Breathe.....Gianno, breathe....” batinnya. Gianno memejamkan matanya, dia belajar meditasi sederhana dari Rafael beberapa hari ke belakang. Itu sangat membantu.

“Pak Gian?”

Suara lembut membuyarkan meditasinya. Gianno menengok ke arah pintu dan tersenyum manis kala Bu Diah masuk, lalu menghampirinya. Gianno berdiri, kemudian mereka berpelukan erat. Bu Diah sedikit terisak, lalu pipi menantunya itu ditangkup. Gianno mengusap air matanya.

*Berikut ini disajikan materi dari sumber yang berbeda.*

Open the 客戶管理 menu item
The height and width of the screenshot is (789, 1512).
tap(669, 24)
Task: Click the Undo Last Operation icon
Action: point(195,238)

“Astaga....ibu mimpi apa punya menantu tampan seperti kamu” Bu Diah meremat pelan bahunya.

“Bu....” Gianno malu.

“Ibu udah banyak bicara sama kamu, mungkin kamu sampai bosan mendengarnya,”

“Tapi pak, terima kasih sekali lagi sudah memilih, dan sudah siap menerima Anandra sebagai pendamping hidup”

“Kita tahu, Anandra masih remaja, mohon sabar apabila dia mulai lagi dengan tingkah kanak-kanaknya,”

“Tolong bimbing Andra pelan-pelan, tegur apabila dia mulai seenaknya atau nakal, jangan sungkan jewer telinganya kalau ngeyel”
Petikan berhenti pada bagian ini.